Evaluation by the Decision Basis reveals how uneven the affect might be.
Whereas subsequent week’s mixed modifications will add 3.4 per cent to common labour prices, the rise might be 6.6 per cent for the underside 10 per cent of earners, based on calculations by the think-tank. It will likely be simply 1.7 per cent for the highest 10 per cent.
There might be an particularly stark change for part-time employees, the think-tank stated. Whereas labour prices will rise by 10.2 per cent for a full-time grownup incomes the minimal wage, they are going to rise by 14.2 per cent for a part-time employee incomes £10,000 a 12 months on the identical hourly fee. This employee would beforehand have fallen under the NICs threshold.
Nye Cominetti, principal economist on the Decision Basis, estimated this may result in a drop in employment equal to the lack of 85,000 workers, concentrated among the many lowest paid. He forecast a drop in employment of 0.7 per cent within the backside decile of the pay distribution.
“This can be a important quantity . . . which might have been smaller if coverage had been higher co-ordinated,” Cominetti advised the Monetary Instances.

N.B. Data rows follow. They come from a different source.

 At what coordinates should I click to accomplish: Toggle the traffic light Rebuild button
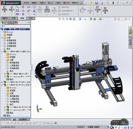(113, 3)
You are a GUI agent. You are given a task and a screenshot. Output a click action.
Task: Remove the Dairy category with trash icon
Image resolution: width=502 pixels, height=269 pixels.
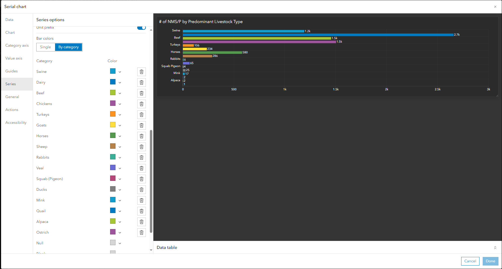pos(142,82)
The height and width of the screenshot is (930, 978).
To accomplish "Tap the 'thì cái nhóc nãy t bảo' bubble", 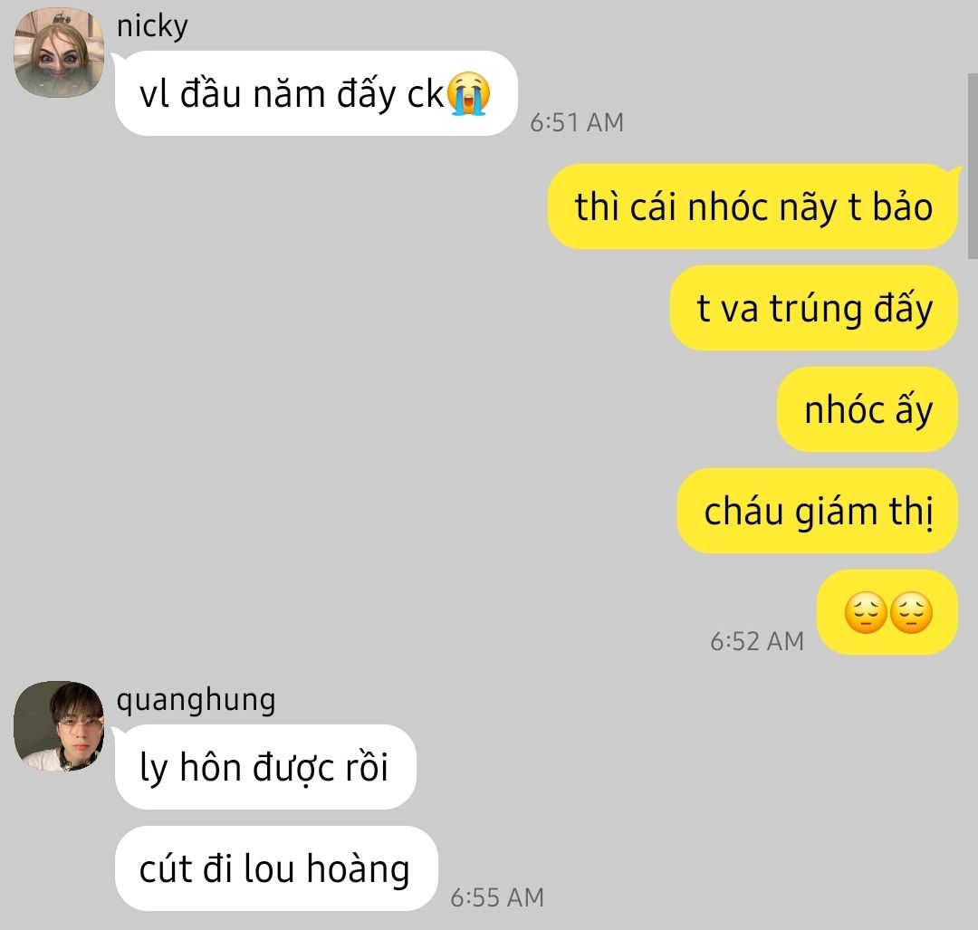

Information launched final week by the Workplace for Nationwide Statistics, based mostly on enterprise surveys, confirmed the variety of jobs in hospitality fell 1 per cent between September and December of 2024, whereas retail jobs fell 0.2 per cent on the quarter and 1.2 per cent on the 12 months.

Sainsbury’s and Morrisons are among the many huge retailers who’ve introduced contemporary job cuts for the reason that begin of 2025, closing cafés and meals counters to assist comprise price will increase.
Elsewhere, hefty will increase in fundamental pay have include a lack of different perks. Tesco, which can hold its hourly fee for retailer employees above the brand new minimal wage, although by a smaller margin than beforehand, will scrap Sunday premium funds.
There’s additionally proof of the associated fee will increase holding again hiring within the wider labour market. Nonetheless, the affect has not been as unhealthy as some gloomy enterprise surveys initially steered, with payroll employment broadly steady for the reason that Price range and the most recent real-time knowledge displaying a rebound in postings of on-line job advertisements in February.
James Hilton, chief monetary officer on the recruiter Hays, stated he was seeing plenty of firms placing non permanent hiring freezes in place after the Price range, together with different cost-cutting measures. The standard new 12 months pick-up had materialised, he stated, however employers had been nonetheless dragging out the interview course of and “punting the choice down the street”.
However Helen Dickinson, chief government of the British Retail Consortium, warned there was a threat of the coverage modifications rebounding on low-wage employees in different methods, making retailers much less keen to supply versatile, part-time hours or take a threat on much less productive, youthful hires.
This is able to undermine the federal government’s legislative drive to strengthen employees’ rights and its hopes of serving to sick and disabled advantages claimants transfer into work, she argued.
“Is the federal government eager about how all these totally different insurance policies match collectively? You need to get these folks into work . . . you don’t need to make it any tougher.”